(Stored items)
Segment Open
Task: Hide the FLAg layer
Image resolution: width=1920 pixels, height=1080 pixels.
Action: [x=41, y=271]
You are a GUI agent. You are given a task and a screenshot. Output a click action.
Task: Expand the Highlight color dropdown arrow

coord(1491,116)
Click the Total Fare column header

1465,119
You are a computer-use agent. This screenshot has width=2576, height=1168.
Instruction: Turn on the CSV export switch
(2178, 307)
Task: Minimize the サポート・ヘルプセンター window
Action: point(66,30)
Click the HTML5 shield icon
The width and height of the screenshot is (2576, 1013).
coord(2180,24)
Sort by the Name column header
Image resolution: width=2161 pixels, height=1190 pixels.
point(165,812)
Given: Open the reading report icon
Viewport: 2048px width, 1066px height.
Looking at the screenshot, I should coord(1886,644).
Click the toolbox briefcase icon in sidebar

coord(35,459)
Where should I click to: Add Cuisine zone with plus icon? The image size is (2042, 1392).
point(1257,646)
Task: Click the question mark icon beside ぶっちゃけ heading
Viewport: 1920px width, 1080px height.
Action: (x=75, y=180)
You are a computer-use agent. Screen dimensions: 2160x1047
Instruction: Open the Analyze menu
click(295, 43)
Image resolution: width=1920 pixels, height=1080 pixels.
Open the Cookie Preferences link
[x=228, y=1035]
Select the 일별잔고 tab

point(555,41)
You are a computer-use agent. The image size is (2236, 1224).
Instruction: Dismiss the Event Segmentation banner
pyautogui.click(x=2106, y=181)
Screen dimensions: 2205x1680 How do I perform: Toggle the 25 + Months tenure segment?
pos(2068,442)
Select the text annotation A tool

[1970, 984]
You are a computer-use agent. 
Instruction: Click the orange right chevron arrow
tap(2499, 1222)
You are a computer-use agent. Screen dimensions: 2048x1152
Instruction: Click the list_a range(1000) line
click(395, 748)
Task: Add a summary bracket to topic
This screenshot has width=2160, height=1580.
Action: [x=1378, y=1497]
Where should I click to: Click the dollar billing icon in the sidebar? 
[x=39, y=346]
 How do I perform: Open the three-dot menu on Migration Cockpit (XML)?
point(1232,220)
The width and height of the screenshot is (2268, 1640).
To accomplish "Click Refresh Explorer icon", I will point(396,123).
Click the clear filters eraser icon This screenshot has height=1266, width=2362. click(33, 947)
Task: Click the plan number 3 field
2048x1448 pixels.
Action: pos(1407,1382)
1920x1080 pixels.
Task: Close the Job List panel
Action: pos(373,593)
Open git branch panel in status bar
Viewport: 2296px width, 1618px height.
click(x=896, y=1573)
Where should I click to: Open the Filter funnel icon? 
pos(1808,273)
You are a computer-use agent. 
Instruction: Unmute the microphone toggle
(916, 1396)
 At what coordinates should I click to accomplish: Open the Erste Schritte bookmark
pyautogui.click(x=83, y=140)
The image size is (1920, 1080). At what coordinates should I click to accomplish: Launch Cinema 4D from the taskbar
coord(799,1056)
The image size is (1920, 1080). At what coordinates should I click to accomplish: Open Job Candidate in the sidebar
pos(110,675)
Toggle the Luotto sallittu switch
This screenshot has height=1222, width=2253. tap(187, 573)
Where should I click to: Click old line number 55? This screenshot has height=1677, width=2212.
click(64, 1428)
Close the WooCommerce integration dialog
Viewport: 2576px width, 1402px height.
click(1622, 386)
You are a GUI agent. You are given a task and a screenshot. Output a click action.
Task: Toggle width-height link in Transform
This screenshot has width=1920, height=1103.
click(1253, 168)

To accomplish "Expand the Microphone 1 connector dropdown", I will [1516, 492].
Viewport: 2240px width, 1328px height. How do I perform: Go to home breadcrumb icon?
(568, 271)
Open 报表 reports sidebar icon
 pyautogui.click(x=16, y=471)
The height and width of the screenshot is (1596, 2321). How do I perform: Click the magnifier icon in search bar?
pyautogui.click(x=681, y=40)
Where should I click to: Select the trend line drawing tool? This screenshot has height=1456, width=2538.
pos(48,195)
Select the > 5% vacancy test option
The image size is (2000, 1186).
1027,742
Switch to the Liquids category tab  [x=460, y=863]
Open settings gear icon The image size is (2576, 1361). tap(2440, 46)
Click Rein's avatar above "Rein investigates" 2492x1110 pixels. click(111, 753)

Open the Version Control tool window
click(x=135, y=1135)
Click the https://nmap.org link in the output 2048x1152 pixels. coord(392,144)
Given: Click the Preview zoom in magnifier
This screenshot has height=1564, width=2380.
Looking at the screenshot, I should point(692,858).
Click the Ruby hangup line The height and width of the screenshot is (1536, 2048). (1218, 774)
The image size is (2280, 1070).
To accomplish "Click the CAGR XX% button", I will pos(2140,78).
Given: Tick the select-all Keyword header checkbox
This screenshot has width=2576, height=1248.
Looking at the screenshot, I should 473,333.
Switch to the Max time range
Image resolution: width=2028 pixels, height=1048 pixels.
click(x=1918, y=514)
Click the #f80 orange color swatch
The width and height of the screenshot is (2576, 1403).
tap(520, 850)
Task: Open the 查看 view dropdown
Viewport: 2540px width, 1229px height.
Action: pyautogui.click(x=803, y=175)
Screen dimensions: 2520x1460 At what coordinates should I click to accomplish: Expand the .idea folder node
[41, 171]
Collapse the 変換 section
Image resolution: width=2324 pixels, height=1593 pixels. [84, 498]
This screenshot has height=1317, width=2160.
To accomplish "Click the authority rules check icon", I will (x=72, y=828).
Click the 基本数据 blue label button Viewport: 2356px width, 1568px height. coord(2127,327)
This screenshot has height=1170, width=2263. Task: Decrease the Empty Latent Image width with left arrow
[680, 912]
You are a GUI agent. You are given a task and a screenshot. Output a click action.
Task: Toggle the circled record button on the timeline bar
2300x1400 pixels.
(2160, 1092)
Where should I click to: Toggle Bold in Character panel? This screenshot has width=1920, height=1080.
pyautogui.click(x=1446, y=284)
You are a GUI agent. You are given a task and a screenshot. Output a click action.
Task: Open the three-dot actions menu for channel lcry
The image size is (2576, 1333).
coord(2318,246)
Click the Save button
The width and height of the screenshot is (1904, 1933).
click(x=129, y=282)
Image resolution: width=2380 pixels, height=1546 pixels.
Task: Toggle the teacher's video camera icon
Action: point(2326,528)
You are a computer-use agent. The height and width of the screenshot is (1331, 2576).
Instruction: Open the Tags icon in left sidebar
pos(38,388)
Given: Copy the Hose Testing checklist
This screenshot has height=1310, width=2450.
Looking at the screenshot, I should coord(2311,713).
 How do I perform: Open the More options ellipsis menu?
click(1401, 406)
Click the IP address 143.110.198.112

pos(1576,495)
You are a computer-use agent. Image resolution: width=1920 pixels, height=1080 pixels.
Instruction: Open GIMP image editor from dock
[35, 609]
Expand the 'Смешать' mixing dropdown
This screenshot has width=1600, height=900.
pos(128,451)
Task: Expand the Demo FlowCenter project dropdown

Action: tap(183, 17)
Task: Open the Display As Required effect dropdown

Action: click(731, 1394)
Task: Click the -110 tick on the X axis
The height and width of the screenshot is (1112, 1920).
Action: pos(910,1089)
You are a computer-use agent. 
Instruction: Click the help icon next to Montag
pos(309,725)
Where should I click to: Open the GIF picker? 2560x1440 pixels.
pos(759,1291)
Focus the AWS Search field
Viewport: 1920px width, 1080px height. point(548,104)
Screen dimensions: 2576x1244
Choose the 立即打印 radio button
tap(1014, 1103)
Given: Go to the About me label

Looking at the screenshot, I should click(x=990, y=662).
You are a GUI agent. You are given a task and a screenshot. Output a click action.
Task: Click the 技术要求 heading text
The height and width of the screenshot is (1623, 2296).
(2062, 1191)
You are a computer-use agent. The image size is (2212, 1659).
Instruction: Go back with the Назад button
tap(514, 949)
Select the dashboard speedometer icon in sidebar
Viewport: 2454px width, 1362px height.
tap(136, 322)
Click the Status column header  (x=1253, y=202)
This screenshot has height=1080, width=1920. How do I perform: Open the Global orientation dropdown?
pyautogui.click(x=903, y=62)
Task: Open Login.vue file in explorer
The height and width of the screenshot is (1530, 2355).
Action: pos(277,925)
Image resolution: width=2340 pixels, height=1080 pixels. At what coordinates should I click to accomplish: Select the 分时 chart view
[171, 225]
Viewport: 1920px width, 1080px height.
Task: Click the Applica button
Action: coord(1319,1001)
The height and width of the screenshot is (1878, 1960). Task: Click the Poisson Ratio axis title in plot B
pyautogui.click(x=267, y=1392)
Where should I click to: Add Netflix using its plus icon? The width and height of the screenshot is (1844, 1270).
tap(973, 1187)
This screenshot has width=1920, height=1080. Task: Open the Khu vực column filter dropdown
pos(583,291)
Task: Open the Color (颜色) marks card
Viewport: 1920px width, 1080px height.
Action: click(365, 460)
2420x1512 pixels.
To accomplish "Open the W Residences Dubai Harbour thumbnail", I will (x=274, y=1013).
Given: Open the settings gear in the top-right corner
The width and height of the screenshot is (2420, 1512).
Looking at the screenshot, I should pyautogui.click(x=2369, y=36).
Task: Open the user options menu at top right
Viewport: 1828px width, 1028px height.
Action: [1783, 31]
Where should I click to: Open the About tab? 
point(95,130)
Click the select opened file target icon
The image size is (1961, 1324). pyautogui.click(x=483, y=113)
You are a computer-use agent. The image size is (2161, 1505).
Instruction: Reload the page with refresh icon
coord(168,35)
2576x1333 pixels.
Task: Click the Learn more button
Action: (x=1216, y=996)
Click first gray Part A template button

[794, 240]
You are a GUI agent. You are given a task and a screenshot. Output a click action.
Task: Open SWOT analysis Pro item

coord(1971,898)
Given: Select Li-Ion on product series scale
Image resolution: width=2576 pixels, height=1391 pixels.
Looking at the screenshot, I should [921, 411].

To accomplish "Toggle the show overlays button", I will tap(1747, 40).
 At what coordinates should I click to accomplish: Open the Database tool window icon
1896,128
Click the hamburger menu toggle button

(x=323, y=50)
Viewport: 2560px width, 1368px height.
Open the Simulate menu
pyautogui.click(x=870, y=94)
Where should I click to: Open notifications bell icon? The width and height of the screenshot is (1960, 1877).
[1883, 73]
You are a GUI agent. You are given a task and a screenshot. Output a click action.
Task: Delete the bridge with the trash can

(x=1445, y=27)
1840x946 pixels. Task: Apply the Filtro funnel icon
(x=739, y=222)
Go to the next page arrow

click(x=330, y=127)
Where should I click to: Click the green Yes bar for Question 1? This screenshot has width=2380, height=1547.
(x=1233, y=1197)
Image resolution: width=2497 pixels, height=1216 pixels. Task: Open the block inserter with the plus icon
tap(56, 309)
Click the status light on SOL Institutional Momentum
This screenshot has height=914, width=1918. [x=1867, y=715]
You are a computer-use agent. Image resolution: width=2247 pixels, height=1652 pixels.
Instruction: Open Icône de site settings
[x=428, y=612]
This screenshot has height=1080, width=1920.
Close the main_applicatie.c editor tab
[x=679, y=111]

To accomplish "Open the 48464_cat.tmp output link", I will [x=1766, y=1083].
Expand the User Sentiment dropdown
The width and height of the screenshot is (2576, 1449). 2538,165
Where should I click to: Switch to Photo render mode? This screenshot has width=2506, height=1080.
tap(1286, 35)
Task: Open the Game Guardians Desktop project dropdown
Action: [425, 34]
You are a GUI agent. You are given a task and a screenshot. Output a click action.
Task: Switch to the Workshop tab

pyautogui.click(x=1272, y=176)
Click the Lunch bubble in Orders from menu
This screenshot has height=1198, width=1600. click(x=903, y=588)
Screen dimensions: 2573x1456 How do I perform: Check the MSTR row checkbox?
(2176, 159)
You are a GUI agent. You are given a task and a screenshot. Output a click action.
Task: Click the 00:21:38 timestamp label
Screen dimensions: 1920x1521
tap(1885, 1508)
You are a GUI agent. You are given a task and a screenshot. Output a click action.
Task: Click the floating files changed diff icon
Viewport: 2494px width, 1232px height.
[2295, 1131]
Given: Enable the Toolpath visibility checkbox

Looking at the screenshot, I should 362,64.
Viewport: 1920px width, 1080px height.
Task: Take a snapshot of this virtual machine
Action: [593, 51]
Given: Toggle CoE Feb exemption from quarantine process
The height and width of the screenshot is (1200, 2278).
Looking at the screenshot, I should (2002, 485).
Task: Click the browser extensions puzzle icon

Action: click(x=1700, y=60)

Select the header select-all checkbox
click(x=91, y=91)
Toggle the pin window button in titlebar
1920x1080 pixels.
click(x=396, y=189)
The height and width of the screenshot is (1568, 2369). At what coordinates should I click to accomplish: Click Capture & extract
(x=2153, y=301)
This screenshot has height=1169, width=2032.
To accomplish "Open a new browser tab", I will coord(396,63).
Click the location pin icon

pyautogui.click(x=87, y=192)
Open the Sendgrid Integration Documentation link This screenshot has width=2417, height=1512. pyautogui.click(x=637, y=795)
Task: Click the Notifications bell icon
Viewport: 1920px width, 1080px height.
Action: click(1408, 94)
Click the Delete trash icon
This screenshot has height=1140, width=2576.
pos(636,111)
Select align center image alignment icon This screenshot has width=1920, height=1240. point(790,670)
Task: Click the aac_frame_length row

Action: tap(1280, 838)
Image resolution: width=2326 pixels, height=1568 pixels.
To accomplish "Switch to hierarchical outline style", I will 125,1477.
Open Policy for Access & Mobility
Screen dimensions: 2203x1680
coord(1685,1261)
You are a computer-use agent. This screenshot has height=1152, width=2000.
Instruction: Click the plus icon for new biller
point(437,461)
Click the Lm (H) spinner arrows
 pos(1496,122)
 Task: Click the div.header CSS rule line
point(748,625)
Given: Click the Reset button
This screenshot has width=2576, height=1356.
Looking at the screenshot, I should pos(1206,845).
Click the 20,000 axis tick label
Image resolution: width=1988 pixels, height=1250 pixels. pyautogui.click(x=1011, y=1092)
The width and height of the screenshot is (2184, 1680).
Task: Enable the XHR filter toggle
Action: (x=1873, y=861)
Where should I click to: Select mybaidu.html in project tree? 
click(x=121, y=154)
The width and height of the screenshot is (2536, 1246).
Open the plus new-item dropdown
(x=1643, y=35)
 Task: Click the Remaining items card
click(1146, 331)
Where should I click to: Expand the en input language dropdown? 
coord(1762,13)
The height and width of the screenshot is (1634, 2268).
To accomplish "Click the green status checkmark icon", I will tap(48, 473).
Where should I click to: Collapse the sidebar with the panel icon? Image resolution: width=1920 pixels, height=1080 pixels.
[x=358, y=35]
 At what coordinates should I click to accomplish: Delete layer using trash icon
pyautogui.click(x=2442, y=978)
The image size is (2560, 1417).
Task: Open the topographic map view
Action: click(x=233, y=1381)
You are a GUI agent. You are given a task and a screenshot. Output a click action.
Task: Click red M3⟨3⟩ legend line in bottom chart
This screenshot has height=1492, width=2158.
Segment Closed
## What you should do
Exactly as written, repeat each line from the beginning of the data above to the line containing "has width=2576, height=1168.", inclusive.

## Output for this task
Task: Hide the FLAg layer
Image resolution: width=1920 pixels, height=1080 pixels.
Action: [x=41, y=271]
You are a GUI agent. You are given a task and a screenshot. Output a click action.
Task: Expand the Highlight color dropdown arrow

coord(1491,116)
Click the Total Fare column header

1465,119
You are a computer-use agent. This screenshot has width=2576, height=1168.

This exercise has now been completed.